Question

$$A$$ can do a piece of work in 25 days and $$B$$ in 20 days. They work together for 5 days and then $$A$$ goes away. In how many days will $$B$$ finish the remaining work?
A
17 days
B
11 days
C
10 days
D
None of these

Answer

**step1** Understanding the Problem

We are given information about how long it takes two individuals, A and B, to complete a piece of work individually. A can complete the work in 25 days, and B can complete it in 20 days. They start working together for 5 days. After 5 days, A leaves, and B continues to work alone to finish the remaining part of the work. We need to find out how many days B takes to complete the remaining work.

**step2** Calculating A's daily work rate

If A can do a piece of work in 25 days, this means that in one day, A completes a fraction of the total work.
Work done by A in 1 day = $$ \frac{1}{25} $$ of the total work.

**step3** Calculating B's daily work rate

If B can do a piece of work in 20 days, this means that in one day, B completes a fraction of the total work.
Work done by B in 1 day = $$ \frac{1}{20} $$ of the total work.

**step4** Calculating combined daily work rate

When A and B work together, their daily work rates add up.
Work done by A and B together in 1 day = (Work done by A in 1 day) + (Work done by B in 1 day)
$$ = \frac{1}{25} + \frac{1}{20} $$
To add these fractions, we find a common denominator for 25 and 20. The least common multiple of 25 and 20 is 100.
$$ = \frac{1 \times 4}{25 \times 4} + \frac{1 \times 5}{20 \times 5} $$
$$ = \frac{4}{100} + \frac{5}{100} $$
$$ = \frac{4 + 5}{100} $$
$$ = \frac{9}{100} $$
So, A and B together complete $$ \frac{9}{100} $$ of the work in one day.

**step5** Calculating work done together in 5 days

A and B work together for 5 days.

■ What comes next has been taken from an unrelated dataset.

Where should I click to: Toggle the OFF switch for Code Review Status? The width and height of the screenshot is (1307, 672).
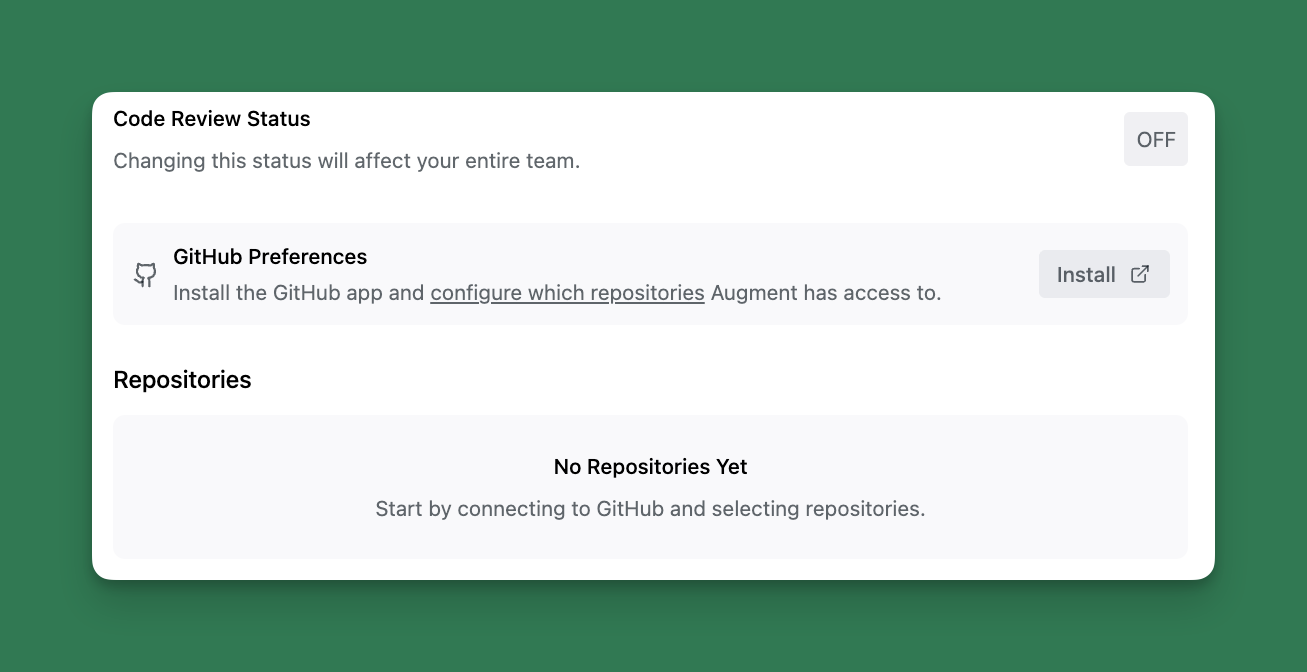click(x=1155, y=139)
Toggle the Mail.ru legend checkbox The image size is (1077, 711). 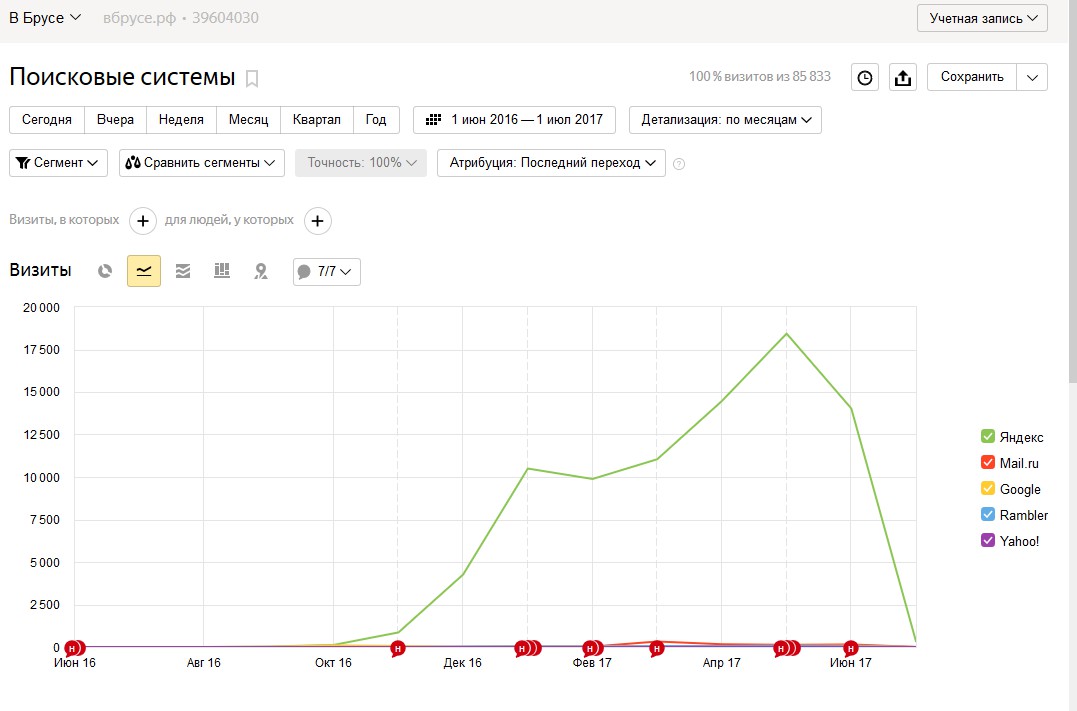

To find the total work they complete in these 5 days, we multiply their combined daily work rate by the number of days.
Work done in 5 days = (Combined daily work rate) $$ \times $$ (Number of days)
$$ = \frac{9}{100} \times 5 $$
$$ = \frac{45}{100} $$
This fraction can be simplified by dividing both the numerator and the denominator by their greatest common divisor, which is 5.
$$ = \frac{45 \div 5}{100 \div 5} $$
$$ = \frac{9}{20} $$
So, $$ \frac{9}{20} $$ of the work is completed in the first 5 days.

**step6** Calculating the remaining work

The total work is considered as 1 whole unit. To find the remaining work after A leaves, we subtract the work already done from the total work.
Remaining work = Total work - Work done in 5 days
$$ = 1 - \frac{9}{20} $$
We can write 1 as $$ \frac{20}{20} $$ to have a common denominator.
$$ = \frac{20}{20} - \frac{9}{20} $$
$$ = \frac{20 - 9}{20} $$
$$ = \frac{11}{20} $$
So, $$ \frac{11}{20} $$ of the work remains to be done.

**step7** Calculating days B takes to finish the remaining work

After A leaves, B finishes the remaining work alone. We know B's daily work rate is $$ \frac{1}{20} $$ of the work. To find how many days B will take to complete the remaining $$ \frac{11}{20} $$ of the work, we divide the remaining work by B's daily work rate.
Days B takes = Remaining work $$ \div $$ B's daily work rate
$$ = \frac{11}{20} \div \frac{1}{20} $$
When dividing by a fraction, we multiply by its reciprocal.
$$ = \frac{11}{20} \times \frac{20}{1} $$
$$ = \frac{11 \times 20}{20 \times 1} $$
$$ = \frac{220}{20} $$
$$ = 11 $$
So, B will take 11 days to finish the remaining work.